Adèle, André.
(D'abord long silence. C'est le calme recueilli de l'intimité. Pas une parole. Grincements légers des ciseaux. Une minute s'écoule ainsi. Soudain, André chantonne entre ses dents, sans interrompre son petit travail, d'ailleurs:)
C'est pour la paix que mon marteau travaille,
Loin des combats, je vis en liberté;
Je façonne l'acier qui sert pour ma semaille
Et ne forge le fer que pour l'humanité.
Adèle (d'un ton de reproche.)
André!
André (rappelé à l'ordre.)
Pardon.
(Reprise de silence; puis, coup de sonnette. André bondit sur ses pieds, et en un clin d'oeil va se blottir dans l'armoire dont il ramène sur lui les battants; ceci sans avoir dit un mot. Adèle, elle, est venue à la porte du fond, puis à une autre porte, qui est celle du palier et que laisse voir l'encadrement de la première. Elle ouvre.)
Un monsieur_1 (sur le carré.)
Mademoiselle Tambour?
Adèle
C'est au-dessus.
Un monsieur_1
Merci.
(Adèle redescend en scène et vient ouvrir à André.)
Adèle
Quelqu'un qui se trompe.
(C'est tout. Toujours sans ouvrir la bouche, André vient reprendre sur sa chaise longue sa position et son ouvrage, tandis qu'Adèle, près du guéridon, reprend sa chaise et ses ciseaux. La scène redevient exactement ce qu'elle était au lever de la toile. Nouveau silence suivi d'une nouvelle oeillade exaspérée jetée par Adèle à André, qui s'est remis à fredonner Forgeron de la Paix.)
André (rappelé à l'ordre.)
Pardon.
(Il se tait. Nouveau temps, nouveau grincement de ciseaux entre des froufrous d'étoffe, etc. Coup de sonnette.)
André
Zut!
(Recommencé de la scène déjà vue, nouvelle retraire précipitée d'André en son sous-sol de bahut, et nouvelle passade d'Adèle qui retourne ouvrir la porte du palier.)

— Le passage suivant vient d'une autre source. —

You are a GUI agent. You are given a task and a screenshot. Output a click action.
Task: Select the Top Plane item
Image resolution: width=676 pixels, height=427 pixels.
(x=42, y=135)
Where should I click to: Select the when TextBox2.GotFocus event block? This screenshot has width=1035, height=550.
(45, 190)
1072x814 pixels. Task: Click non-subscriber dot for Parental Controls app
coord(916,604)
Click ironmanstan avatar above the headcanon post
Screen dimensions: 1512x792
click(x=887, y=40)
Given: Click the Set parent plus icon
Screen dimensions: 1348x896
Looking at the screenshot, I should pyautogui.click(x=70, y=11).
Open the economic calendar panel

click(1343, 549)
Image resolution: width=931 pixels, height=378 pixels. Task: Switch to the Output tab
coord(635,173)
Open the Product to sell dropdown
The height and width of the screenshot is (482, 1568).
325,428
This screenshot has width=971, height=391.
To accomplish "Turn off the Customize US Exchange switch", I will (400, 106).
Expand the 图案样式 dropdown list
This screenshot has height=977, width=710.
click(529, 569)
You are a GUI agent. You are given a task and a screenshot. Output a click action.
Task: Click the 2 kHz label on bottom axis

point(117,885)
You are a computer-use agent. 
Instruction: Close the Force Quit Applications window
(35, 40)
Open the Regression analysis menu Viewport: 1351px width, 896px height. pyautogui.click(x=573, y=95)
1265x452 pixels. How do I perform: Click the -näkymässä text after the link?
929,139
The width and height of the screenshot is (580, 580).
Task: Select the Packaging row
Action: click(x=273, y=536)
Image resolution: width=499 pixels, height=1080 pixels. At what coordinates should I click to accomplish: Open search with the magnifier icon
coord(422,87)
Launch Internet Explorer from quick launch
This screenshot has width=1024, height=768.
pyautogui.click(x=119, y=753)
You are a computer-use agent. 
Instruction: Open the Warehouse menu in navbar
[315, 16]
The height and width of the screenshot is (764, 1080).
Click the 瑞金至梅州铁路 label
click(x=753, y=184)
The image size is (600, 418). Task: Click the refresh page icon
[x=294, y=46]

Un monsieur_2 (sur le carré.)
Monsieur Trouille?
Adèle
C'est au-dessous.
Un monsieur_2
Merci.
(Rentrée en scène d'Adèle.)
Adèle (écartant les panneaux du bahut.)
Quelqu'un qui se trompe.
André (agacé.)
Encore!… Ça va durer longtemps?
Adèle
Non, mais prends-t'en à moi, pendant que tu y es.
André (en scène.)
Je ne m'en prends pas à toi.
Adèle
Si… Je dirai même que depuis quelque temps tu as une fâcheuse tendance à m'imputer des responsabilités dans lesquelles je n'ai rien à voir, et à me faire payer les erreurs des personnes qui se trompent d'étage.
André
Tu trouves?
Adèle
Oui, je trouve.
André
Eh bien, sache-le: cet état de choses ne m'est plus supportable. Ce buffet m'aigrit!
Adèle
D'abord, c'est un bahut.
André
C'est juste. Je te fais mes excuses.
Adèle
Et puis, toi aussi, sache-le: tu es profondément injuste; et avec moi, qui fais des miracles, tu le sais bien, pour écourter autant que possible tes heures de captivité, et(montrant le bahut)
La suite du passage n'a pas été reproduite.